次の'Django'53.1,54.12,55.1は2枚の10インチLPをカップリングしたMJQ初の単独アルバムで、夭逝した天才ギタリスト、ジャンゴ・ラインハルトに捧げたルイス作のタイトル曲は発表即モダン・ジャズの古典となった。創設ドラマーのケニー・クラークはこの1作で脱退。アルバム全体は快適なスウィング曲が占めるが、タイトル曲のインパクトが強いので粛々とした印象を受ける。タイトル曲~'One Bass Hit'~'La Rondo Suite'と流れるLPではA面の構成が鮮やか。
次の'Concorde'55.7でドラムスにコニー・ケイが加入。

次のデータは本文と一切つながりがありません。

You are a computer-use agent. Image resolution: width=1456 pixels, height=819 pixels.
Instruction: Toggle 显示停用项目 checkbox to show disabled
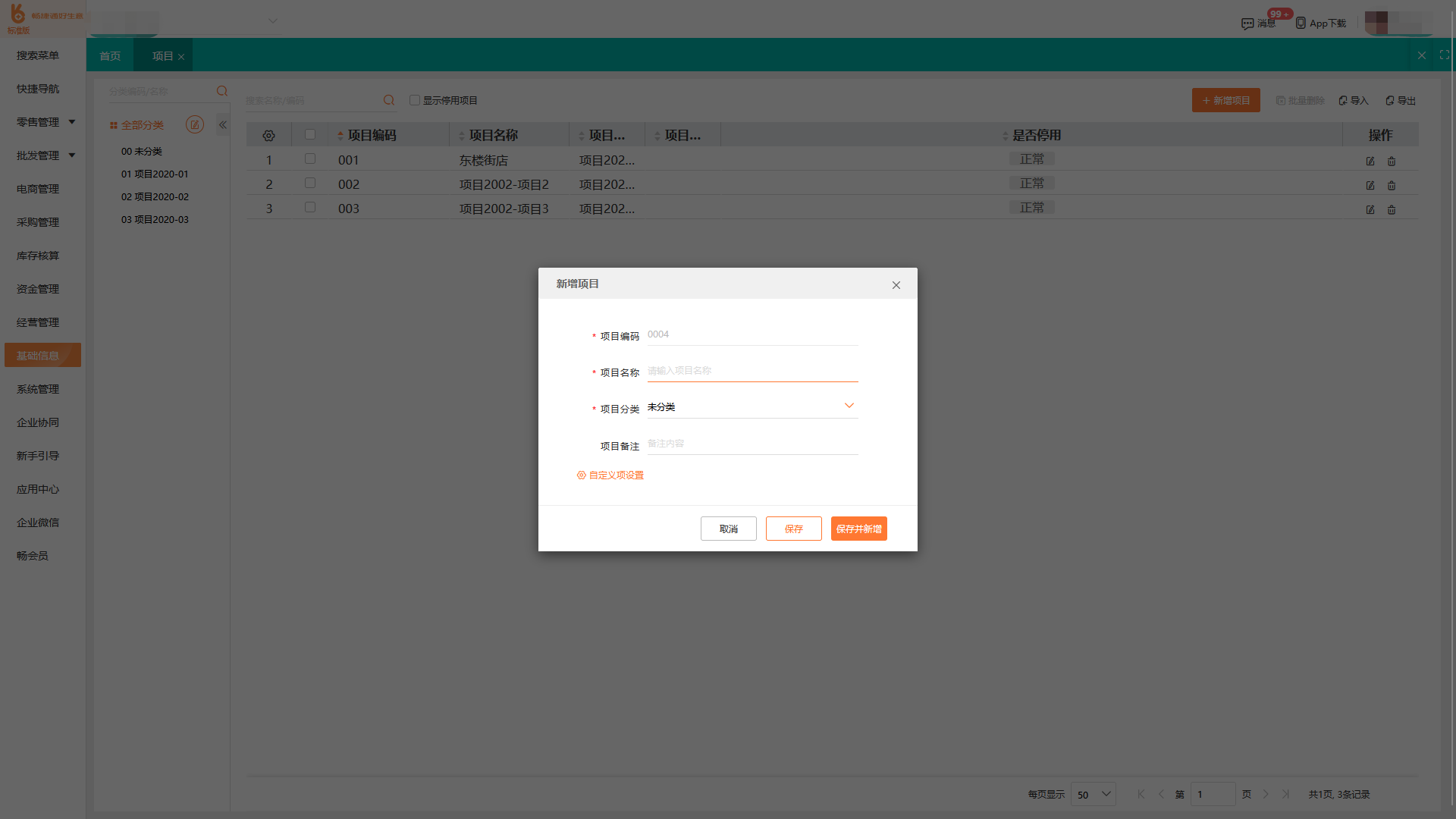414,100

以後MJQはジャズでは異例の終身雇用制バンドとなった(この点もブルーベック・カルテットに通じる)。パリのコンコルド広場をイメージしたタイトル曲始めルイスのヨーロッパ趣味はこのアルバムから強まる。アルバムの冒頭曲'Ralph's New Blues'と最終曲'Concorde'のオリジナル2曲に'All Of You','Softly,as in a Morning Sunrise'等スタンダード4曲('Gershwin Medley'も1曲とする)を挟んだ構成もいい。